[Opening Given entries section]

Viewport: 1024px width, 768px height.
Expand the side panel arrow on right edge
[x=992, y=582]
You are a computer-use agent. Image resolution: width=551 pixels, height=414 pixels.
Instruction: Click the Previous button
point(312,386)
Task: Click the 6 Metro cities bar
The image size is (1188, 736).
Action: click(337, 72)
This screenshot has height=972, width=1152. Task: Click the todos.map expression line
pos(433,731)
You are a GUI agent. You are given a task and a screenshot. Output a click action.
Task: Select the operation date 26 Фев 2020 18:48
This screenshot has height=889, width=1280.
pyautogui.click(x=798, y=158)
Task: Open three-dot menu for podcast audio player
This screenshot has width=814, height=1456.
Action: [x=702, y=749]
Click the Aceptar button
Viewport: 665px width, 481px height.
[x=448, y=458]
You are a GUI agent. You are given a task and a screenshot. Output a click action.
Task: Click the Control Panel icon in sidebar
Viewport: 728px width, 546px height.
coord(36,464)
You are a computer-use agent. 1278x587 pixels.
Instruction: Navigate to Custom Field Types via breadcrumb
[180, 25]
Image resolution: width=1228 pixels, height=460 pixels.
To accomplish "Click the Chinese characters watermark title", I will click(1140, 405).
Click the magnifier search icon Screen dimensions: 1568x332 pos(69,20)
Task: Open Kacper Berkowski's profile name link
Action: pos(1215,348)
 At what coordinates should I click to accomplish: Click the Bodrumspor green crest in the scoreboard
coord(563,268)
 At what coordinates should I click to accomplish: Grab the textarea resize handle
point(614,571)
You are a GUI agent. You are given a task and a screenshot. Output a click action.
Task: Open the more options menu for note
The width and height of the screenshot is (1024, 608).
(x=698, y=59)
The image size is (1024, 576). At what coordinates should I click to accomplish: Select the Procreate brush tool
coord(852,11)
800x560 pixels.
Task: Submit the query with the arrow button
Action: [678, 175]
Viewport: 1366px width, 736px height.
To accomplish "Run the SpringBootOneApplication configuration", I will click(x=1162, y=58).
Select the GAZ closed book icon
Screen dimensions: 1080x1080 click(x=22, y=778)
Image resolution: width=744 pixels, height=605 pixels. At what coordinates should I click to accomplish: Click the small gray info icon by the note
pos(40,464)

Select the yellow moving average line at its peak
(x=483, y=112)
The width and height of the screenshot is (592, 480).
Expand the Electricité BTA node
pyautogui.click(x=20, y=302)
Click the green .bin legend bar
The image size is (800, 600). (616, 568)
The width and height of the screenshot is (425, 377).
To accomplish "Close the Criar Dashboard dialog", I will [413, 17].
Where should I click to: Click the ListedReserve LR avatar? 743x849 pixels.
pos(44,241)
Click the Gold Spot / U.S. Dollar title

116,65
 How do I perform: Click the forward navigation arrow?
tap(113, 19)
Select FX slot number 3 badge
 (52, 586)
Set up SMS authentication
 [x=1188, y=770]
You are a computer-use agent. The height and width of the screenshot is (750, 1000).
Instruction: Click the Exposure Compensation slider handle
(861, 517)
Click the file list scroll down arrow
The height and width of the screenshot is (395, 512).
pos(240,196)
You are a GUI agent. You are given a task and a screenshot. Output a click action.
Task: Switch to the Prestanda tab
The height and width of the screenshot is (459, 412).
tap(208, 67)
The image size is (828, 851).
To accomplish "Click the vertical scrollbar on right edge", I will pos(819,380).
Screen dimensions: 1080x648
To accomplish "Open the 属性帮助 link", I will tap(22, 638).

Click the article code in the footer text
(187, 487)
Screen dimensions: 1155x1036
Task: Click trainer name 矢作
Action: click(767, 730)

[Closing Given entries section]

- [Your assignment]: Output the entries exactly.

- [Expected output]:
Viewport: 1024px width, 768px height.
Expand the side panel arrow on right edge
[x=992, y=582]
You are a computer-use agent. Image resolution: width=551 pixels, height=414 pixels.
Instruction: Click the Previous button
point(312,386)
Task: Click the 6 Metro cities bar
The image size is (1188, 736).
Action: click(337, 72)
This screenshot has height=972, width=1152. Task: Click the todos.map expression line
pos(433,731)
You are a GUI agent. You are given a task and a screenshot. Output a click action.
Task: Select the operation date 26 Фев 2020 18:48
This screenshot has height=889, width=1280.
pyautogui.click(x=798, y=158)
Task: Open three-dot menu for podcast audio player
This screenshot has width=814, height=1456.
Action: [x=702, y=749]
Click the Aceptar button
Viewport: 665px width, 481px height.
[x=448, y=458]
You are a GUI agent. You are given a task and a screenshot. Output a click action.
Task: Click the Control Panel icon in sidebar
Viewport: 728px width, 546px height.
coord(36,464)
You are a computer-use agent. 1278x587 pixels.
Instruction: Navigate to Custom Field Types via breadcrumb
[180, 25]
Image resolution: width=1228 pixels, height=460 pixels.
To accomplish "Click the Chinese characters watermark title", I will click(1140, 405).
Click the magnifier search icon Screen dimensions: 1568x332 pos(69,20)
Task: Open Kacper Berkowski's profile name link
Action: pos(1215,348)
 At what coordinates should I click to accomplish: Click the Bodrumspor green crest in the scoreboard
coord(563,268)
 At what coordinates should I click to accomplish: Grab the textarea resize handle
point(614,571)
You are a GUI agent. You are given a task and a screenshot. Output a click action.
Task: Open the more options menu for note
The width and height of the screenshot is (1024, 608).
(x=698, y=59)
The image size is (1024, 576). At what coordinates should I click to accomplish: Select the Procreate brush tool
coord(852,11)
800x560 pixels.
Task: Submit the query with the arrow button
Action: [678, 175]
Viewport: 1366px width, 736px height.
To accomplish "Run the SpringBootOneApplication configuration", I will click(x=1162, y=58).
Select the GAZ closed book icon
Screen dimensions: 1080x1080 click(x=22, y=778)
Image resolution: width=744 pixels, height=605 pixels. At what coordinates should I click to accomplish: Click the small gray info icon by the note
pos(40,464)

Select the yellow moving average line at its peak
(x=483, y=112)
The width and height of the screenshot is (592, 480).
Expand the Electricité BTA node
pyautogui.click(x=20, y=302)
Click the green .bin legend bar
The image size is (800, 600). (616, 568)
The width and height of the screenshot is (425, 377).
To accomplish "Close the Criar Dashboard dialog", I will [413, 17].
Where should I click to: Click the ListedReserve LR avatar? 743x849 pixels.
pos(44,241)
Click the Gold Spot / U.S. Dollar title

116,65
 How do I perform: Click the forward navigation arrow?
tap(113, 19)
Select FX slot number 3 badge
 (52, 586)
Set up SMS authentication
 [x=1188, y=770]
You are a computer-use agent. The height and width of the screenshot is (750, 1000).
Instruction: Click the Exposure Compensation slider handle
(861, 517)
Click the file list scroll down arrow
The height and width of the screenshot is (395, 512).
pos(240,196)
You are a GUI agent. You are given a task and a screenshot. Output a click action.
Task: Switch to the Prestanda tab
The height and width of the screenshot is (459, 412).
tap(208, 67)
The image size is (828, 851).
To accomplish "Click the vertical scrollbar on right edge", I will pos(819,380).
Screen dimensions: 1080x648
To accomplish "Open the 属性帮助 link", I will tap(22, 638).

Click the article code in the footer text
(187, 487)
Screen dimensions: 1155x1036
Task: Click trainer name 矢作
Action: click(767, 730)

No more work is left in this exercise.